In other business Monday morning, the County Commission:
• Approved an abatement of taxes and special assessments for the City of Hoisington. County Treasurer Kevin Wondra processed an abatement of $80.90 in taxes plus $3,362.50 in special assessments for a total of $3,443.40 for property located at 322 E. 6th St. in Hoisington. Wondra said the abatement, which is allowed by statute, was requested by the City of Hoisington so the property could be transferred to the Hoisington Land Bank.
Hoisington formed the Land Bank in 2010 as a method of acquiring property from the county tax sale or other means that would be free of all past tax liabilities, Wondra said. The land would then be used to encourage housing development.
• Approved a request from the City of Claflin for assistance with sealing of certain roads. As an independent contractor, the county would receive a maximum of $6,000 for labor and equipment. Claflin City Attorney Bob Suelter developed the contractual agreement for the work, County Administrator Richard Boeckman said.
This is the ninth year the county has worked with Claflin. The city can’t find a private contractor to handle the job because it too small.
• Approved work to be done on the courthouse chiller. An integral part of the air cooling system at the courthouse is the chiller. It has experienced several mechanical issues as sediment cannot be cleaned out without shutting down and draining the entire system. A Trane representative suggested that a shut off valve be installed so that an inside filter can be cleaned. The cost of the installation is $9,438.

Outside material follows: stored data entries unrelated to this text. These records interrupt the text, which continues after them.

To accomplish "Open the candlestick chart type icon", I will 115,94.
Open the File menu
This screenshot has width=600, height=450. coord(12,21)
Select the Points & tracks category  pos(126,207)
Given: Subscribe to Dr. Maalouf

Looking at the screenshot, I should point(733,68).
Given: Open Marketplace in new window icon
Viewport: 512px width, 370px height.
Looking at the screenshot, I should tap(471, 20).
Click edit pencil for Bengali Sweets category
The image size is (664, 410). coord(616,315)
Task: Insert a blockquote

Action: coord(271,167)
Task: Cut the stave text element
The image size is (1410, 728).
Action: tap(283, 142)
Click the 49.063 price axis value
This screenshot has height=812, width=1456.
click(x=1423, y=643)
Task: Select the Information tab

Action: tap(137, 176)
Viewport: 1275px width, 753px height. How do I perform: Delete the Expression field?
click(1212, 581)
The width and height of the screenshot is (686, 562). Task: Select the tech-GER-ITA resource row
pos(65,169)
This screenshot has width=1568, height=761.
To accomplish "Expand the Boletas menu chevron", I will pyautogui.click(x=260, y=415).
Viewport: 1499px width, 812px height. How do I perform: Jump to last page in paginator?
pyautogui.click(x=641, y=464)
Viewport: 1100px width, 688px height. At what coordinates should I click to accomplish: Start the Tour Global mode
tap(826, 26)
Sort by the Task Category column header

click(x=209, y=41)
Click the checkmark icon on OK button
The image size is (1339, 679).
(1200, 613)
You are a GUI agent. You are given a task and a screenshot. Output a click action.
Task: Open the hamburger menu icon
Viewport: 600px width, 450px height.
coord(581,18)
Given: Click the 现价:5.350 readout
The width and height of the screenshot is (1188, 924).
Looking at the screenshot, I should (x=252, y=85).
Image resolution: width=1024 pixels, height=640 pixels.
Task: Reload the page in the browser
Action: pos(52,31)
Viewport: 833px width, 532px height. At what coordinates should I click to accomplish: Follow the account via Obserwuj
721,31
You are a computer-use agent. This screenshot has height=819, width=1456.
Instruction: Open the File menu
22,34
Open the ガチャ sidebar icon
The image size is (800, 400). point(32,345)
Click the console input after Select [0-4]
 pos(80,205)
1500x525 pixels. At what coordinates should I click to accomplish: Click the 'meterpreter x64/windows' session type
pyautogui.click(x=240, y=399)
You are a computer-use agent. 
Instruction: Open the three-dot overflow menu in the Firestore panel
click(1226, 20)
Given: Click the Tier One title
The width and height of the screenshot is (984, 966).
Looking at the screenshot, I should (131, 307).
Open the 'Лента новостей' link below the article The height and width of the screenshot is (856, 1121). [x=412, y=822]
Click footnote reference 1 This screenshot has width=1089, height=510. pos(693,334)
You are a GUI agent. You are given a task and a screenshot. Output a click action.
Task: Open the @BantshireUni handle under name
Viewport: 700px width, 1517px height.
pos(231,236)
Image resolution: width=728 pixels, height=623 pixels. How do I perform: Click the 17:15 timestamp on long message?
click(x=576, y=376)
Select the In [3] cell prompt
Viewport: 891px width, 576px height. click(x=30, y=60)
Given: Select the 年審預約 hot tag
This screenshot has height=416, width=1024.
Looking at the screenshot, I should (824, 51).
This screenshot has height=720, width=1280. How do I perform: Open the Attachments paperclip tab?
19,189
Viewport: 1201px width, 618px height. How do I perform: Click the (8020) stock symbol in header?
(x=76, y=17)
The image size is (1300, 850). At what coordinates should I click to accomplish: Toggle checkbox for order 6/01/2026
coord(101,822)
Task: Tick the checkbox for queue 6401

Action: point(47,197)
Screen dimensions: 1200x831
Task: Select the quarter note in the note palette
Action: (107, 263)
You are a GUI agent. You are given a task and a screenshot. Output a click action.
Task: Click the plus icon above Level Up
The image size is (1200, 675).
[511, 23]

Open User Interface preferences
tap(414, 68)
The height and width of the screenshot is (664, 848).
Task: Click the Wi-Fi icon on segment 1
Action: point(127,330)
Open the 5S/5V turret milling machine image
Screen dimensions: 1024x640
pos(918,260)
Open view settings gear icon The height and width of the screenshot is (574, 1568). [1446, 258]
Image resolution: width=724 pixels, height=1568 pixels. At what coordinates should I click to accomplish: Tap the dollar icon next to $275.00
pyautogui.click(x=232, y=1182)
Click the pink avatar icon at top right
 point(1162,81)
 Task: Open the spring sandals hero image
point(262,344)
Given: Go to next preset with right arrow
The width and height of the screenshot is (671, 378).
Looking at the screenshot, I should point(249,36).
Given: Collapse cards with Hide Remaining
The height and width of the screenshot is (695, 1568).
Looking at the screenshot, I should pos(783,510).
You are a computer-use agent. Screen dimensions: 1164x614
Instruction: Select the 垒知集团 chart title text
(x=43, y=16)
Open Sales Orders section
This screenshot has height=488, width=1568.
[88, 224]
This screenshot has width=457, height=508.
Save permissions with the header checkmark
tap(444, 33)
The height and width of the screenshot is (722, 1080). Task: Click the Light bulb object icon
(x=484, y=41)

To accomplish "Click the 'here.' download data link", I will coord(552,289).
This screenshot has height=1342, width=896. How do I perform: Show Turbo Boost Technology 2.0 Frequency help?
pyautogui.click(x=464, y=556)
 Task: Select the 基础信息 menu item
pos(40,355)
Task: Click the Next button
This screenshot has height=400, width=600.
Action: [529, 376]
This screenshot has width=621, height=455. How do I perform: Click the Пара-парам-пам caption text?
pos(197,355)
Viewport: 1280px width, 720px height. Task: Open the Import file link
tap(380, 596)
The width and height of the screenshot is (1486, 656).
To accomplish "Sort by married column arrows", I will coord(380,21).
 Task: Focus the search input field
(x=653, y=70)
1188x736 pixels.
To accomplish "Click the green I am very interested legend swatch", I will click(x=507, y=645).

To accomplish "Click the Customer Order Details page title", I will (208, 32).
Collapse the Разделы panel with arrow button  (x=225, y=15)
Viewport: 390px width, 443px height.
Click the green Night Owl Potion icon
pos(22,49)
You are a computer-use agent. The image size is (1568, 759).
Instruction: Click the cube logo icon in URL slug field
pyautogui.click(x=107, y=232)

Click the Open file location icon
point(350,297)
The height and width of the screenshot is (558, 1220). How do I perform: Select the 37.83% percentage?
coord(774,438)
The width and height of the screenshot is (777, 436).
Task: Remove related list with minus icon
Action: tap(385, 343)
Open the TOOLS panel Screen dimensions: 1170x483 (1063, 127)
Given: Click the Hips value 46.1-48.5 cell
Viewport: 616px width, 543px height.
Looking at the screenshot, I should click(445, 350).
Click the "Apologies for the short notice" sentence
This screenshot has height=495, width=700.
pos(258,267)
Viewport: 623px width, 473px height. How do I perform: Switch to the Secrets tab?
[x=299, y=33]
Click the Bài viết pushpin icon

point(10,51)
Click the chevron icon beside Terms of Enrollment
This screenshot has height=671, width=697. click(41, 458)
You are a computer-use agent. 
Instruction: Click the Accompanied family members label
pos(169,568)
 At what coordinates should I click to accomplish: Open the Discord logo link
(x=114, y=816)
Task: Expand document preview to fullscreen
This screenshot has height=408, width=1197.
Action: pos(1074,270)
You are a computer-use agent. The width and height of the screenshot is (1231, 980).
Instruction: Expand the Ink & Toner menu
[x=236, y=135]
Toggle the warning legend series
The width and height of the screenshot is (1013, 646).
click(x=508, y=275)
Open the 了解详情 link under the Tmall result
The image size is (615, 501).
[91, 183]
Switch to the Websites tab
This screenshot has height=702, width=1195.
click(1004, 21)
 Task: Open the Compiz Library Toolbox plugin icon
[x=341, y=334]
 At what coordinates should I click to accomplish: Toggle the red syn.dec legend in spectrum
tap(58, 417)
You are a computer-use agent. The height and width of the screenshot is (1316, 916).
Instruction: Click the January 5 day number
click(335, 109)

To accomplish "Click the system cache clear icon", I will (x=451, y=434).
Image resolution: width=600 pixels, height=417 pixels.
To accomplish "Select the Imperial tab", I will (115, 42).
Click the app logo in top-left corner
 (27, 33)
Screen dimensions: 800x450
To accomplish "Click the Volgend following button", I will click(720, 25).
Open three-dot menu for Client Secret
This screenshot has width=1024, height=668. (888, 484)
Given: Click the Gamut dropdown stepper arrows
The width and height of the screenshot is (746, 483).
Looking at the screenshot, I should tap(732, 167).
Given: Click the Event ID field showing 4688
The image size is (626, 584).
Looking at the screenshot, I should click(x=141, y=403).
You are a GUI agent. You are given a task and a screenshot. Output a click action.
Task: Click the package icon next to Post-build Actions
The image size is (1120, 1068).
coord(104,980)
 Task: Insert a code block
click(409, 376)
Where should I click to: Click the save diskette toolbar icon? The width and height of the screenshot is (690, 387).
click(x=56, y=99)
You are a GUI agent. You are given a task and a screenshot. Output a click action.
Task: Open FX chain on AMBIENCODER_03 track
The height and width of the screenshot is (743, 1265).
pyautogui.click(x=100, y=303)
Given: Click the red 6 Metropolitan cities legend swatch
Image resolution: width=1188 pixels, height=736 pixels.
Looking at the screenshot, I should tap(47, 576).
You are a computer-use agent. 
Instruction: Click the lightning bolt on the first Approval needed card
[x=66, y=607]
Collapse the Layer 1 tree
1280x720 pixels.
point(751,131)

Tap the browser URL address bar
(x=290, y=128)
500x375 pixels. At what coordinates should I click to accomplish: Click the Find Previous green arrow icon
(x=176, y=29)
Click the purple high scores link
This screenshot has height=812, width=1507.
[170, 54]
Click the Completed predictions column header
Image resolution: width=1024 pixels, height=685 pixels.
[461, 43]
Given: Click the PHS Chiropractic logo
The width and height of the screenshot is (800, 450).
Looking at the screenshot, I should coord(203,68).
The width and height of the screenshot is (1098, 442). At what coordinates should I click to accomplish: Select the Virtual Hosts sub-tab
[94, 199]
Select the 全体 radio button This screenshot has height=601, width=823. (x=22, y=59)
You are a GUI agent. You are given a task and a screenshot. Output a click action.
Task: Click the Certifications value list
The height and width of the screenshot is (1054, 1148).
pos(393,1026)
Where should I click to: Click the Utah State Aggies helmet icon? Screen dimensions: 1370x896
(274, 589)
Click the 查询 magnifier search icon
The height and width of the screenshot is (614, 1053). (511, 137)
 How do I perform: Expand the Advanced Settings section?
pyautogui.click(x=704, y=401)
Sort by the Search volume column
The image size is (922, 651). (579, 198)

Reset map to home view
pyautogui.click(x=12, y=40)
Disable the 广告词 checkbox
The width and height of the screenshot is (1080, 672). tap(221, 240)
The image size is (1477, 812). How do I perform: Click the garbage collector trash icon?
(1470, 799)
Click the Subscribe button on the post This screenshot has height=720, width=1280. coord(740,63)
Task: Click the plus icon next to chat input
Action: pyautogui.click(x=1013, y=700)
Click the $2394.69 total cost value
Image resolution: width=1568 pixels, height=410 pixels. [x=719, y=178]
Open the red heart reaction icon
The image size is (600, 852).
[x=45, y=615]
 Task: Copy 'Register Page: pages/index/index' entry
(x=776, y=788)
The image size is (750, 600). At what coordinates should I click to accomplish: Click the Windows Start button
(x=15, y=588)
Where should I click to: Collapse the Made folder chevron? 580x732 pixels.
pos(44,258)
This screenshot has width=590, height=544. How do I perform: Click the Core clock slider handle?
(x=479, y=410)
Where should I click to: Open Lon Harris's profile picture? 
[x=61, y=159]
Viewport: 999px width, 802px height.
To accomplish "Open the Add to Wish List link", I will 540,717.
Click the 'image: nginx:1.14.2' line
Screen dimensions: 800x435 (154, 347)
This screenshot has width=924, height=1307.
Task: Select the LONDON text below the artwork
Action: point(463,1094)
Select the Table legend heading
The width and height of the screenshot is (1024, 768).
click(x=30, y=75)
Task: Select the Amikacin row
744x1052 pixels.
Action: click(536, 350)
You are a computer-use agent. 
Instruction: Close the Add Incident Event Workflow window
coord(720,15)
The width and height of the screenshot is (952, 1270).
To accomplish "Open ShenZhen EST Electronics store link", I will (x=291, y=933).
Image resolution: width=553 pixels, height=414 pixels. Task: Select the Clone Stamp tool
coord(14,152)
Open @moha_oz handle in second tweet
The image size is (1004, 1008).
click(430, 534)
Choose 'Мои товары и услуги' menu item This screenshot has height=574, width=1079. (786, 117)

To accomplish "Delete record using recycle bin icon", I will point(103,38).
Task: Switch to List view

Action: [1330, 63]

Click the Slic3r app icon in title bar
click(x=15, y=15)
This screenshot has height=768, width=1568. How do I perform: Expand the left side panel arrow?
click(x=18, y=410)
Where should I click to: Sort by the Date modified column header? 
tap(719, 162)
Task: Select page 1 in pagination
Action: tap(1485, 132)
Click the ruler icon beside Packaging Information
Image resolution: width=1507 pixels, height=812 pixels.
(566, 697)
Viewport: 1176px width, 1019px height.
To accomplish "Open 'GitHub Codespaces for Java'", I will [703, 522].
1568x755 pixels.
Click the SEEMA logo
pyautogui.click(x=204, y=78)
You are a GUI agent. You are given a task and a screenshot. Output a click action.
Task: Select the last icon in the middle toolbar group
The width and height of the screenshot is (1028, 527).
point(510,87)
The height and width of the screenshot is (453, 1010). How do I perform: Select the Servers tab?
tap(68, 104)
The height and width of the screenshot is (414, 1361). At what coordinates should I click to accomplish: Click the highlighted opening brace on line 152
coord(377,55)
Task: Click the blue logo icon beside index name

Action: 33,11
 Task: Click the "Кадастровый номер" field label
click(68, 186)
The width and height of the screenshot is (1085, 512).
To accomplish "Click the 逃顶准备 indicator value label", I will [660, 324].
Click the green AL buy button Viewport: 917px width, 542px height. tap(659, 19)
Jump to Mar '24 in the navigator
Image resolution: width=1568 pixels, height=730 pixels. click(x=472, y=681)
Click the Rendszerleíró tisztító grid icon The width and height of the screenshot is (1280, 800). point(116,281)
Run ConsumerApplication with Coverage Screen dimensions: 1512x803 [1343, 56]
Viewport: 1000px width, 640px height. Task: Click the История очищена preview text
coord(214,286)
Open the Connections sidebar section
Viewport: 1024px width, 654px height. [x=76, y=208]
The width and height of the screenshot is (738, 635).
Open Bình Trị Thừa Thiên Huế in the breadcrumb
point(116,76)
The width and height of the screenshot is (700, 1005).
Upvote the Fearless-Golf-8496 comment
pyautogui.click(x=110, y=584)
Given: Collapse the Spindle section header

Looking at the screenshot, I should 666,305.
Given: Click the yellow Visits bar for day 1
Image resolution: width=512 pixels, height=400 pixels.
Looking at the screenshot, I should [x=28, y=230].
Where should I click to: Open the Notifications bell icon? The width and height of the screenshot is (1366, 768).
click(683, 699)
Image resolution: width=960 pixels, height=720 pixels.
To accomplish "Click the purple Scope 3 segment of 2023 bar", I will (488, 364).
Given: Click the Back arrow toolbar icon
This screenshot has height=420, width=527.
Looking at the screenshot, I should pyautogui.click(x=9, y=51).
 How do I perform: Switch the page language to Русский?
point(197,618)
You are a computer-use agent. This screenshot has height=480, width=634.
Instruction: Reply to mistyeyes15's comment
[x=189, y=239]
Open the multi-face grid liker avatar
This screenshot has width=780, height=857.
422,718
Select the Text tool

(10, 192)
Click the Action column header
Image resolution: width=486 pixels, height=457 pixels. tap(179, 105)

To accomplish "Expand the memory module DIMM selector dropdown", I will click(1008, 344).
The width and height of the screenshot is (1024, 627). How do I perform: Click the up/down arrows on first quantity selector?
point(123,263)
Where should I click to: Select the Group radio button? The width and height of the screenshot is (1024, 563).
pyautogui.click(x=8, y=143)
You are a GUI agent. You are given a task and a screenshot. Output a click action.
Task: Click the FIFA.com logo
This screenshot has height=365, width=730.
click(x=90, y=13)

County Administrator Richard Boeckman said the courthouse’s pipes are “disintegrating due to age” and this is depositing flecks of metal into the pipes. Replacing this filter is key in keeping these metal pieces from winding up in the $200,000 chiller, causing even more damage.
The work will be done in October when the courthouse is switching from air conditioning to heating.
As a side note, Boeckman said the condition of the pipes will be of continued concern, adding they could burst at some point.
It was a tense situation for Pam Stiles and Pam Winkelman of the Barton County Health Department Monday morning, and it wasn’t even a crisis situation.
The two took turns donning personal protective equipment recently purchased by the department through a grant from the Kansas Department of Health and Environment. Putting on the suits is a two-person ordeal, as their demonstration before the County Commission Monday showed.
The State of Kansas offered Local health departments the opportunity to request grants to acquire personal protective equipment and other needed items in the event of an ebola case or another highly infectious disease, Health Director Shelly Schneider said. As a result of that grant, the BCHD received $10,698 the buy several of the suits and related gear.
“There’s a lot that goes into that people don’t realize,” Schneider said. Depending on the severity of the contagion, the outfits range from gowns, booties, gloves and a face shield, to a full body suit with a respirator unit.
In either case, everywhere one part of suit met another was taped. Any, and Schneider emphasized any, bare skin can lead to infection and potential death.
“It’s very hot and very cumbersome,” Schneider said of the garb. The staff has attended training on the proper methods to don the suits and has been practicing.
It still takes a long time for them to get suited up, she said. They may intensify their monthly on-site training.
But, Schneider said, even the most experienced professionals take their time. “You have to be slow and mindful.”
Any mistake can be lethal, she said. The equipment is always put on in the presence of someone else who helps and watches for errors.
Schneider said they now have several of the suits stockpiled. In addition, they have coordinated with other health care providers so that the gear is compatible.
The funds for the grant stem from the Sept. 11, 2001, terrorist attacks when money was made available to equip health departments to handle emergencies, ranging from disease outbreaks to bio-terrorism.